Now, I'd plot these new points on the same graph paper and draw another smooth curve connecting them. This curve will start very close to the y-axis on the bottom, go through (1,0), and then slowly go up.

3. **Finally, I'd draw the line $y=x$**. This line goes right through the middle, like a mirror! You'll see that $f(x)$ and $f^{-1}(x)$ are perfect reflections of each other across this line.

Alternative answer

Answer:
The answer is a graph showing the exponential function $f(x)=4^x$ and its inverse, the logarithmic function $f^{-1}(x)=\log_4 x$, reflected across the line $y=x$. Explain
This is a question about graphing two special kinds of curves and how they relate to each other! One grows really fast (like $4^x$) and the other is its "flip-flop" twin (like $\log_4 x$). The solving step is:

1. **Let's graph $f(x) = 4^x$ first!** This is an exponential curve. I like to pick some easy numbers for 'x' and see what 'y' turns out to be:
* If $x = 0$, $y = 4^0 = 1$. So, we plot the point (0, 1).
* If $x = 1$, $y = 4^1 = 4$. So, we plot the point (1, 4).
* If $x = -1$, $y = 4^{-1} = 1/4$. So, we plot the point (-1, 1/4).
* Now, connect these points smoothly to draw the curve for $f(x) = 4^x$. It should get really steep as 'x' gets bigger and flatten out towards the x-axis as 'x' gets smaller (but never touching it!).

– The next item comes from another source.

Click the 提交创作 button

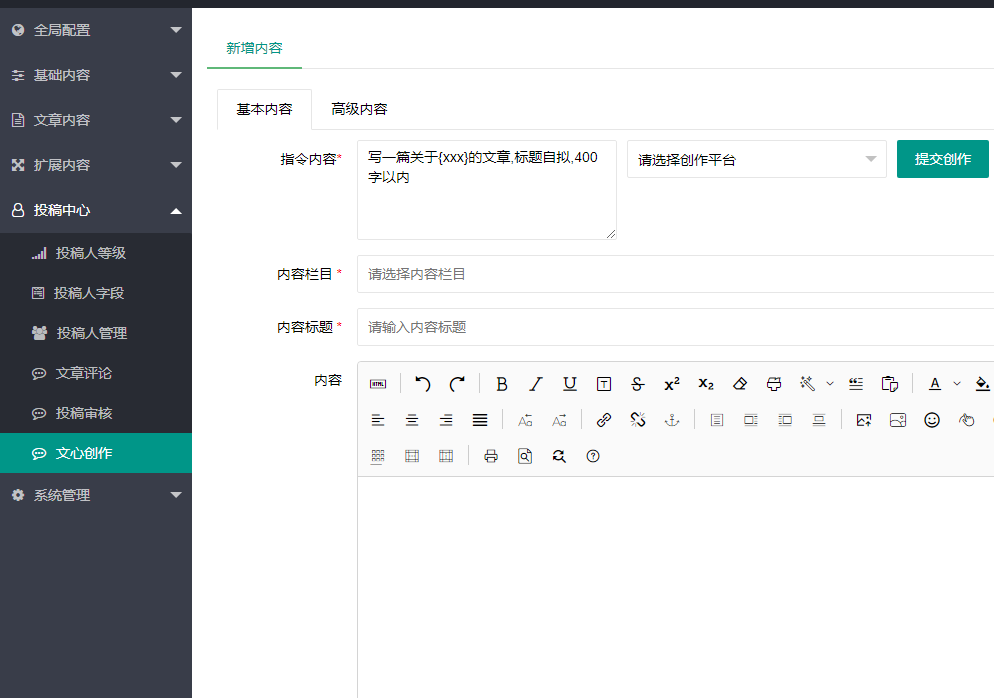tap(942, 159)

2. **Now for $f^{-1}(x) = \log_4 x$, its inverse!** This is the super cool part: inverse functions are like reflections of each other over the line $y=x$. That means if you have a point (a, b) on $f(x)$, you just flip it to (b, a) to get a point on $f^{-1}(x)$!
* From our point (0, 1) on $f(x)$, we get (1, 0) for $f^{-1}(x)$.
* From our point (1, 4) on $f(x)$, we get (4, 1) for $f^{-1}(x)$.
* From our point (-1, 1/4) on $f(x)$, we get (1/4, -1) for $f^{-1}(x)$.
* Plot these new points and connect them smoothly. This curve should get steep as 'y' gets bigger and flatten out towards the y-axis as 'x' gets closer to zero (but never touching it!).

3. **Finally, draw the reflection line!** If you draw a straight line through points like (0,0), (1,1), (2,2), etc. (that's the line $y=x$), you'll see that our two curves are perfect mirror images of each other across that line!